After a summer of protests against racially motivated police brutality that saw demonstrators topple monuments to slavers, Confederate generals, Columbus, and other historical figures with problematic legacies across the country, the Trump Administration is putting (some of them) back up again.
Following on the heels of an executive order signed in July to found a “National Garden of American Heroes” by 2026 for the nation’s 250th birthday, the National Endowment for the Humanities (NEH) announced that it would spend $120,000 to fix or replace a number of felled statues to drum up support for the National Garden.
The money is coming in the form of Chairman’s Grants, the NEH’s method of providing emergency funding to safeguard cultural heritage in the face of (what are typically natural) disasters. Instead of courting controversy by re-erecting downed Confederate leaders, however, the NEH will use the money to restore a selection of mostly neutral choices.
That includes allocating $30,000 for the repair of a statue of Colonel Hans Christian Heg, a Union abolitionist, that has stood in front of the Wisconsin Capitol building since 1925 and was torn down by protestors in June, and “allegory of devotion and progress,” Forward. While both might seem like recognitions of honorable ideals, the two were toppled because, according to the Milwaukee Journal Sentinel, the statues both promoted a “false sense of equality” in a state still divided along deep racial and economic lines.
In Rochester, New York, $30,000 will go towards nonprofit group Rochester Community TV for the creation of a bronze monument to abolitionist Frederick Douglass, who lived in the city for 25 years. No location for the piece has been finalized yet. This comes after a statue of Douglass was stolen from the city’s Maplewood Park and thrown in a nearby river in July although no culprits were ever caught, or motives discerned.
Another $30,000 will go towards Bronx Community College (BCC), for an initiative to photograph and digitize “archival photographs and materials documenting the Hall of Fame for Great Americans, featuring 98 busts of notable Americans in a Stanford White-designed colonnade on the BCC campus, for use as teaching materials while the hall remains closed during the pandemic.” While not damaged, the 120-year-old Bronx hall is currently inaccessible due to the ongoing coronavirus pandemic and digitizing the collection would broaden its use. Thematically, the effort makes sense, as the Hall of Fame could be seen as a miniature prototype for what the administration is going for with the National Garden of American Heroes, on a much less grandiose scale.

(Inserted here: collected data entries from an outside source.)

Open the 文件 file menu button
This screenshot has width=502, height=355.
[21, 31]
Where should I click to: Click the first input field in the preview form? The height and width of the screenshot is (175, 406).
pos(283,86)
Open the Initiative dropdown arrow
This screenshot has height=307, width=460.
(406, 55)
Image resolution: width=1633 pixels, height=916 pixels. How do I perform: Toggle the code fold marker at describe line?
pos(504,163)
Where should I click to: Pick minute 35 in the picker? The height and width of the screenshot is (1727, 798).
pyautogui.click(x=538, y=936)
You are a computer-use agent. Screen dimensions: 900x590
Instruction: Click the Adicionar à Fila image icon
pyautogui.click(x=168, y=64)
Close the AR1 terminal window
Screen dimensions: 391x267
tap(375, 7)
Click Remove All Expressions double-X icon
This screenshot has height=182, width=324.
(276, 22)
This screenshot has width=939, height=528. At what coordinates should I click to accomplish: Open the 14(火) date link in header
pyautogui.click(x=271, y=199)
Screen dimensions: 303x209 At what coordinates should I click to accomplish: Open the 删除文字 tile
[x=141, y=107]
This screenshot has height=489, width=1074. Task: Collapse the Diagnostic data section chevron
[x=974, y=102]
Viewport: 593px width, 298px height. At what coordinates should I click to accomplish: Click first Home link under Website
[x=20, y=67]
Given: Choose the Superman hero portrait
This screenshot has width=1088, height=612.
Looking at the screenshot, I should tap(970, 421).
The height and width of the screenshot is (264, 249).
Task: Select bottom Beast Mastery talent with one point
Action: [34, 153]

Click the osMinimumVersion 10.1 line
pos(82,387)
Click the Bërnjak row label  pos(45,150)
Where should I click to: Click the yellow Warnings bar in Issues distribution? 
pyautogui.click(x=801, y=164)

The most controversial grant is likely to be the $30,000 allocated for the restoration of a Christopher Columbus statue torn down on July 4th in Baltimore’s Little Italy neighborhood and subsequently tossed in the Inner Harbor. Throughout the summer, protestors around the country successfully lobbied to remove Columbus statues due to his enslavement and intentional extermination of Native Americans (something he was later arrested and stripped of his titles for), so it’s unclear how Baltimore residents will react. Baltimore Mayor Bernard Young, for his part, had pledged to punish the perpetrators and the statue was eventually dredged back out of the harbor.
At the time of writing, the Trump Administration is still taking suggestions for iconic Americans to populate the future hero garden.